Find a particular integral of the differential equation $$\dfrac{\mathrm{d}^{2}y}{\mathrm{d}x^{2}}-5\dfrac{\mathrm{d}y}{\mathrm{d}x}+6y=f(x)$$ when $$f(x)$$ is:
$$13\sin3x$$

Answer

**step1** Understanding the problem

The problem asks for a particular integral of the given second-order linear non-homogeneous differential equation: $$\dfrac{\mathrm{d}^{2}y}{\mathrm{d}x^{2}}-5\dfrac{\mathrm{d}y}{\mathrm{d}x}+6y=f(x)$$, specifically when $$f(x) = 13\sin3x$$.

**step2** Choosing the method

Since the right-hand side, $$f(x)$$, is a sinusoidal function, we will use the method of undetermined coefficients to find the particular integral. We assume a particular solution of the form $$y_p = A\cos3x + B\sin3x$$, where A and B are constants to be determined.

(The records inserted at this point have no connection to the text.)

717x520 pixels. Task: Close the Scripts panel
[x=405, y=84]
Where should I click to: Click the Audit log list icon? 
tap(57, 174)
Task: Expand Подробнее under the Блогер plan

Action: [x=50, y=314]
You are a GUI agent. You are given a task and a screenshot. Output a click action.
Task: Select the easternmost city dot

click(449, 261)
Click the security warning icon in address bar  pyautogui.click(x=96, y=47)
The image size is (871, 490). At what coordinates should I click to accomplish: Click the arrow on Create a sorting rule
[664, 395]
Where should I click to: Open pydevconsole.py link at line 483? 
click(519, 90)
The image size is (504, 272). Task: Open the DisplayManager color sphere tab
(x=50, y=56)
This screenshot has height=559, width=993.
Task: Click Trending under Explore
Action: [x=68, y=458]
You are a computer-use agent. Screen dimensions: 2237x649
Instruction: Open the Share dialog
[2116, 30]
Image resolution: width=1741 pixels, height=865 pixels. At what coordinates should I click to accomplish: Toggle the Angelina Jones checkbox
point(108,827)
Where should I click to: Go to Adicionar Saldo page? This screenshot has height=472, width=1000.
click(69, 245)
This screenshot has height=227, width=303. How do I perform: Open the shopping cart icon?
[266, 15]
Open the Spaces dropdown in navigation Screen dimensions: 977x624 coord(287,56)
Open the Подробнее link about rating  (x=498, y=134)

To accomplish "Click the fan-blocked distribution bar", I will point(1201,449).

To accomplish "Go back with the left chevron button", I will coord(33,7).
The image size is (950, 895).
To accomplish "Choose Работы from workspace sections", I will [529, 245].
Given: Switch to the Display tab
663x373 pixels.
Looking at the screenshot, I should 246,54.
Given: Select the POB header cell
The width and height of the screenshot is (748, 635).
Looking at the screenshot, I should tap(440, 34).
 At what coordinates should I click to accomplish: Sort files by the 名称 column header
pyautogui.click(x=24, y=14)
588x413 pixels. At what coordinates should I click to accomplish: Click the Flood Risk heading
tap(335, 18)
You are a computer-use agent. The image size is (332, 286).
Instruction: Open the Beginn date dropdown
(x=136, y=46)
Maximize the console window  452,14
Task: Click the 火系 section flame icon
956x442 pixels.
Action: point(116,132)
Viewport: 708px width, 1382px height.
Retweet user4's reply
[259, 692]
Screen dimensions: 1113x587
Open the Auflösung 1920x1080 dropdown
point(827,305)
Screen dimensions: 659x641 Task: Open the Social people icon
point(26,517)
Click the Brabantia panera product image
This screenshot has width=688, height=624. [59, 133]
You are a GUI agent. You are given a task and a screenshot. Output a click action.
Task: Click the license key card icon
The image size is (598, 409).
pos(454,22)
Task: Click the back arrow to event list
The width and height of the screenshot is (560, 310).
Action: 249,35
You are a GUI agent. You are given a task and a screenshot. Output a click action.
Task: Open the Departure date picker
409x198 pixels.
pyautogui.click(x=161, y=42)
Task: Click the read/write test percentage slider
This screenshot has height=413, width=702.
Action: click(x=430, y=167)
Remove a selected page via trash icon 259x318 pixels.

**step3** Calculating derivatives

First, we need to find the first and second derivatives of our assumed particular solution $$y_p = A\cos3x + B\sin3x$$.
The first derivative is:
$$\dfrac{\mathrm{d}y_p}{\mathrm{d}x} = -3A\sin3x + 3B\cos3x$$
The second derivative is:
$$\dfrac{\mathrm{d}^{2}y_p}{\mathrm{d}x^{2}} = -9A\cos3x - 9B\sin3x$$

**step4** Substituting into the differential equation

Now, substitute these derivatives and $$y_p$$ into the original differential equation:
$$(-9A\cos3x - 9B\sin3x) - 5(-3A\sin3x + 3B\cos3x) + 6(A\cos3x + B\sin3x) = 13\sin3x$$

**step5** Grouping terms and forming equations

Expand and group the terms involving $$\cos3x$$ and $$\sin3x$$:
$$-9A\cos3x - 9B\sin3x + 15A\sin3x - 15B\cos3x + 6A\cos3x + 6B\sin3x = 13\sin3x$$
Group terms:
$$(\cos3x)(-9A - 15B + 6A) + (\sin3x)(-9B + 15A + 6B) = 13\sin3x$$
Simplify the coefficients:
$$(\cos3x)(-3A - 15B) + (\sin3x)(15A - 3B) = 13\sin3x$$

**step6** Equating coefficients

By comparing the coefficients of $$\cos3x$$ and $$\sin3x$$ on both sides of the equation, we get a system of linear equations:
For the $$\cos3x$$ terms:
$$-3A - 15B = 0 \quad (1)$$
For the $$\sin3x$$ terms:
$$15A - 3B = 13 \quad (2)$$

**step7** Solving the system of equations

From equation (1), we can simplify it by dividing by -3:
$$A + 5B = 0$$
This gives us $$A = -5B \quad (3)$$
Substitute equation (3) into equation (2):
$$15(-5B) - 3B = 13$$
$$-75B - 3B = 13$$
$$-78B = 13$$
$$B = \frac{13}{-78}$$
$$B = -\frac{1}{6}$$
Now, substitute the value of B back into equation (3) to find A:
$$A = -5(-\frac{1}{6})$$
$$A = \frac{5}{6}$$

**step8** Formulating the particular integral

Now that we have the values for A and B, we can write down the particular integral:
$$y_p = A\cos3x + B\sin3x$$
$$y_p = \frac{5}{6}\cos3x - \frac{1}{6}\sin3x$$